Bundesverfassungsgericht verhandelt über Hinweis auf Legasthenie in Abiturzeugnis
Mit der Leserechtschreibstörung Legasthenie hat sich das Bundesverfassungsgericht am Mittwoch befasst. Der Erste Senat verhandelte über die Frage, ob ein Hinweis auf Prüfungserleichterungen im Abiturzeugnis diskriminierend ist. Drei Abiturienten aus Bayern waren nach Karlsruhe gezogen. Ein Urteil soll erst in einiger Zeit fallen. (Az. 1 BvR 2577/15 u.a.)
Bei Legasthenie handelt es sich laut Weltgesundheitsorganisation um eine Entwicklungsstörung, die nichts mit verminderter Intelligenz zu tun hat. Betroffene lesen deutlich schlechter und langsamer und machen mehr Fehler bei der Rechtschreibung. Heilbar ist die Störung nicht. Nach Angaben der bayerischen Regierung betrug der Anteil von Schülerinnen und Schülern mit Legasthenie im Jahr 2019 an den Gymnasien im Bundesland 1,8 Prozent und an allen bayerischen Schulen im Schnitt 3,4 Prozent.
Schülerinnen und Schüler mit Legasthenie haben in den Bundesländern verschiedene Möglichkeiten, einen Nachteilsausgleich oder den sogenannten Notenschutz in Anspruch zu nehmen. In Bayern geht das bis zum Abitur. Zum Nachteilsausgleich kann dort beispielsweise die Bearbeitungsfrist von Aufgaben verlängert werden. Wird Notenschutz beantragt, kann auf eine Bewertung der Rechtschreibung verzichtet werden. In den Fremdsprachen dürfen mündliche Leistungen stärker gewichtet werden.
Dieser Notenschutz wird im Zeugnis vermerkt. So war es auch bei den drei Abiturienten. Sie legten 2010 ihr Abitur ab und bestanden mit guten bis sehr guten Noten. In ihren Abiturzeugnissen finden sich aber Hinweise auf den Notenschutz. Gegen diese Vermerke zogen sie vor Gericht. Das Bundesverwaltungsgericht in Leipzig entschied 2015, dass die Hinweise nicht gestrichen werden müssten. Daraufhin erhoben die drei Männer Verfassungsbeschwerden in Karlsruhe. Sie bemängeln unter anderem einen Verstoß gegen das Verbot der Benachteiligung behinderter Menschen.
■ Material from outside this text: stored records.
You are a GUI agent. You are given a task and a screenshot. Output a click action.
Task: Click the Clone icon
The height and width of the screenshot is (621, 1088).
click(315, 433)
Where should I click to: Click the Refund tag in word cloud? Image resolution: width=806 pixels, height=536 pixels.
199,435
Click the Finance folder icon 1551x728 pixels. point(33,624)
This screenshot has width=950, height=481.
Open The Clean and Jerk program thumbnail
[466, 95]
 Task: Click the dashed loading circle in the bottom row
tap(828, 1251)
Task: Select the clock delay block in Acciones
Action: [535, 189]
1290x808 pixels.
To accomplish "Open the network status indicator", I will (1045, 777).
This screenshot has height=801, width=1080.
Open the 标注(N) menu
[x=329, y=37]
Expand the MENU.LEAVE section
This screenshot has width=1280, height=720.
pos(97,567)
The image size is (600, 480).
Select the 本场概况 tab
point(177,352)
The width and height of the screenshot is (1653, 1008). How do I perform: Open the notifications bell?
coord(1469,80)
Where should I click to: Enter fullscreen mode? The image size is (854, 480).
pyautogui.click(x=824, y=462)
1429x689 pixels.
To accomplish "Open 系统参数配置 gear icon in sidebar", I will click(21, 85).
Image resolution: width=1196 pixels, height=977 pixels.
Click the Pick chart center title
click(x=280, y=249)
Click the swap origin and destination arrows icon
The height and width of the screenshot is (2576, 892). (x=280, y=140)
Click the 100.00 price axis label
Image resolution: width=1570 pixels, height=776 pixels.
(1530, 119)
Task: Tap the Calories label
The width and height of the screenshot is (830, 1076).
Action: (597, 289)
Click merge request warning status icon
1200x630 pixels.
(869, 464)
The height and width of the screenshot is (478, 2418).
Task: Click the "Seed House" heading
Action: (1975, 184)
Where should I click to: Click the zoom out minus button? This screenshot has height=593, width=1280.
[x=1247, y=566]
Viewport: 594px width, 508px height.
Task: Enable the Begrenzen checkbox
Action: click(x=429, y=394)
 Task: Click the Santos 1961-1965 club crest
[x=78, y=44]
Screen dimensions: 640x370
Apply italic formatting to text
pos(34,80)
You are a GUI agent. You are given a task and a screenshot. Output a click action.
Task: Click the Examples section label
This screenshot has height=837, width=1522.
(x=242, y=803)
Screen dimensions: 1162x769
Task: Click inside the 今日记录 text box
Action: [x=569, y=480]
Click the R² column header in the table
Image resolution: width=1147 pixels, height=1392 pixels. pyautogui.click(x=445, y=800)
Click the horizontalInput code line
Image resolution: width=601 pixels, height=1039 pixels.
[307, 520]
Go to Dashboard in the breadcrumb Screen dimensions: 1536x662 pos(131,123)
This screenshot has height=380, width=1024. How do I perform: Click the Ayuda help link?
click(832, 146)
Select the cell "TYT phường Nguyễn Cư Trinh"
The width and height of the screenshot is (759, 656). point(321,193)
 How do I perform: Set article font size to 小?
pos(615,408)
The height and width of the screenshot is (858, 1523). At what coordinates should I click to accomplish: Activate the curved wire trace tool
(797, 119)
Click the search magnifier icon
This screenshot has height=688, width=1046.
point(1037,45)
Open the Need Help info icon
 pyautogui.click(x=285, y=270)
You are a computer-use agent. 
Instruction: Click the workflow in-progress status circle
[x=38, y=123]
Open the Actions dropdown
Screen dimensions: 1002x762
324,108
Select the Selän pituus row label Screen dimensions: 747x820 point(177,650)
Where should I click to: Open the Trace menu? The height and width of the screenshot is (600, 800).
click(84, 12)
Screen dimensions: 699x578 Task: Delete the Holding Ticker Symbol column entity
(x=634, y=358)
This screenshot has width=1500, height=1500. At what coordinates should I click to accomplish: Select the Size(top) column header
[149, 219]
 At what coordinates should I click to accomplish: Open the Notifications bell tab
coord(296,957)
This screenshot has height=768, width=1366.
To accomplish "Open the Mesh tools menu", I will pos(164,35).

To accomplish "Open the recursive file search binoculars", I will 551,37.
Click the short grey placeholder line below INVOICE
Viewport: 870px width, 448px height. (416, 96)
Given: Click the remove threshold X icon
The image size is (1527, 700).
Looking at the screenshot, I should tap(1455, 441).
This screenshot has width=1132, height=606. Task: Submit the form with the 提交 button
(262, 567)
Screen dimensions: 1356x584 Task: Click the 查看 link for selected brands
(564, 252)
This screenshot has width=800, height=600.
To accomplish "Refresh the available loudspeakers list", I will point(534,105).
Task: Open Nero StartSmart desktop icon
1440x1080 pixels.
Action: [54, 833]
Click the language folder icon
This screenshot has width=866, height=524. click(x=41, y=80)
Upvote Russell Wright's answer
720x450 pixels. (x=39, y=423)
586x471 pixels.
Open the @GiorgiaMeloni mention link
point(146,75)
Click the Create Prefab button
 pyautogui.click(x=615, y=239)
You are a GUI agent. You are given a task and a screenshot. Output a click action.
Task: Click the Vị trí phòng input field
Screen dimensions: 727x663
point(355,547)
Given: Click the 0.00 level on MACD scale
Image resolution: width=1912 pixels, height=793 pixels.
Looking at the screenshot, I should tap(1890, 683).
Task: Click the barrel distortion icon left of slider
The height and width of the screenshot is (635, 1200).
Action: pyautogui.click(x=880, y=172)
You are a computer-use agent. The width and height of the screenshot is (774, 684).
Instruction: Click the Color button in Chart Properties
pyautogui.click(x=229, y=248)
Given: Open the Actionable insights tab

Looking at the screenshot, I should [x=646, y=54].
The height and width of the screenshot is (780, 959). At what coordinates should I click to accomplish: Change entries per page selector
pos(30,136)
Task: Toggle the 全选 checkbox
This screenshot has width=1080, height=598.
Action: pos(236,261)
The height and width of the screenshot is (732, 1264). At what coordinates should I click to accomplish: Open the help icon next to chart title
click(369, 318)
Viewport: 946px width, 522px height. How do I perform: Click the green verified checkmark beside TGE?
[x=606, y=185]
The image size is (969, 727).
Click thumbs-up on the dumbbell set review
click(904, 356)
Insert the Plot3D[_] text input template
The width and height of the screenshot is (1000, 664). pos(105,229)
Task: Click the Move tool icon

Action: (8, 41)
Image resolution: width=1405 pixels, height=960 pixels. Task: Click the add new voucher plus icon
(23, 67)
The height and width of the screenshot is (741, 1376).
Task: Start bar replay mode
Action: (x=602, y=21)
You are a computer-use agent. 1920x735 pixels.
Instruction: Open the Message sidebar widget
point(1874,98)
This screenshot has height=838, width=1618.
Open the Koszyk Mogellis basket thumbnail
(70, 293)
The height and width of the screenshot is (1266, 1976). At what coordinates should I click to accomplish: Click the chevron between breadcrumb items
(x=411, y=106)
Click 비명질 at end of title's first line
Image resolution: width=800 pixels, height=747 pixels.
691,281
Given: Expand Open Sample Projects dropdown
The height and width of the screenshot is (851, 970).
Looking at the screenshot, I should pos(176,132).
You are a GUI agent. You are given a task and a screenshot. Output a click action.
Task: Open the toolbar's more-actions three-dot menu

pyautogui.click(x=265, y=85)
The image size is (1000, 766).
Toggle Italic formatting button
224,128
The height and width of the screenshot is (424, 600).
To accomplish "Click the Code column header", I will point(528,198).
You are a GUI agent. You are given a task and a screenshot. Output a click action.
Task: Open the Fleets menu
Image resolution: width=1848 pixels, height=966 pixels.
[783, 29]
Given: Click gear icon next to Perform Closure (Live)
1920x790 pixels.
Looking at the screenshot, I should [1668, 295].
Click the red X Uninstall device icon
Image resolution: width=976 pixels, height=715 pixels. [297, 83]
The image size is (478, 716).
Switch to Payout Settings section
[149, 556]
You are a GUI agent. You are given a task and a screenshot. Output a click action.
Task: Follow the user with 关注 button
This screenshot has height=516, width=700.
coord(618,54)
Ihr Anwalt verlas in Karlsruhe eine gemeinsame Stellungnahme der drei, in der ihre Motivation deutlich wurde. Die Hinweise seien wie ein Stempel mit der Aufschrift "Vorsicht, ich habe eine Behinderung. Willst du mich wirklich als Bewerber?" erklärten sie. Sie befürchten, für "dumm und grottenschlecht" gehalten zu werden, obwohl das nicht der Fall sei.
Für die bayerische Regierung sagte Kultusminister Michael Piazolo (Freie Wähler), dass der Zeugnisvermerk auch dem Schutz der Grundrechte der anderen Schülerinnen und Schüler diene. Es gehe um Chancengleichheit, die Prüfungsanforderungen sollten im Zeugnis transparent dargestellt werden. Sonst drohe ein "Systemwechsel hin zu einem individualisierten Prüfungsmaßstab", der von außen nicht erkennbar wäre.
Gerichtspräsident Stephan Harbarth kündigte an, dass der Erste Senat auf Grundlage der in der Verhandlung gewonnenen Erkenntnisse darüber entscheiden wolle, ob das Urteil des Bundesverwaltungsgerichts gegen das Grundgesetz verstoße. Ein Urteil sollte am Mittwoch noch nicht fallen. Es wird erfahrungsgemäß in einigen Monaten erwartet.